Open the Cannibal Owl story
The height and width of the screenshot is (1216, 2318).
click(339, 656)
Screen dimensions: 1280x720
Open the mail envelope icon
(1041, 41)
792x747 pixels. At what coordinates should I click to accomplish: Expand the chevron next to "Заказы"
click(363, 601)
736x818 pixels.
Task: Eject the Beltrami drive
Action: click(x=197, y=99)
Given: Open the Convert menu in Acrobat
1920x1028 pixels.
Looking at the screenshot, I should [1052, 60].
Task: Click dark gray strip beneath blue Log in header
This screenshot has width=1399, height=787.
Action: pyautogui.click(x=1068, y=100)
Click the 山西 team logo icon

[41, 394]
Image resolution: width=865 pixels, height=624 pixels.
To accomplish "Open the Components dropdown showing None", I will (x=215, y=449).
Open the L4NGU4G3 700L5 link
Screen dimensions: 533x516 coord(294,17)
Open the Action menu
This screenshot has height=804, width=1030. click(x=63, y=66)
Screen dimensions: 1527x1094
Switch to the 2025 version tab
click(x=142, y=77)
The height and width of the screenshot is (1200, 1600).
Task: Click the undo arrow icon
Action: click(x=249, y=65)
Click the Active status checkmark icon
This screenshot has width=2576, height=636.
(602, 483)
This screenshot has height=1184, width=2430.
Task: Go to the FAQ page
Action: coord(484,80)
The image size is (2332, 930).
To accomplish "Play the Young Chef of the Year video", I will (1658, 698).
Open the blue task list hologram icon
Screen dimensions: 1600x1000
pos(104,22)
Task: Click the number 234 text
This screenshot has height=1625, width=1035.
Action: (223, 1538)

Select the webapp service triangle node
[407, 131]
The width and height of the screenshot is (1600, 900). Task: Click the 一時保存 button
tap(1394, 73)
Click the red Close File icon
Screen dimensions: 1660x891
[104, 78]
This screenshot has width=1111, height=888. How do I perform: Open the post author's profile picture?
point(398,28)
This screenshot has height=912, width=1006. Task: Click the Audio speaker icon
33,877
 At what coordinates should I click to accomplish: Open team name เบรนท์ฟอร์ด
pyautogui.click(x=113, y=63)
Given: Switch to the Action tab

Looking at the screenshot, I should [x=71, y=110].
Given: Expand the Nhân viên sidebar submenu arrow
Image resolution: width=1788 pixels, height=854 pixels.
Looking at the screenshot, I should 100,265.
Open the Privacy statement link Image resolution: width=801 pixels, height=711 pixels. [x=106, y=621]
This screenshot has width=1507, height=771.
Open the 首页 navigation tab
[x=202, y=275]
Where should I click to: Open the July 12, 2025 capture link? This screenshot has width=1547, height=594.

◆ **WHAT YOU NEED TO DO**:
Only the lines from the one containing "1920x1028 pixels." through the one containing "Image resolution: width=865" are to be retyped, both boundary lines included, with no other material.

◆ **REPLY TO THE TASK**:
1920x1028 pixels.
Looking at the screenshot, I should [1052, 60].
Task: Click dark gray strip beneath blue Log in header
This screenshot has width=1399, height=787.
Action: pyautogui.click(x=1068, y=100)
Click the 山西 team logo icon

[41, 394]
Image resolution: width=865 pixels, height=624 pixels.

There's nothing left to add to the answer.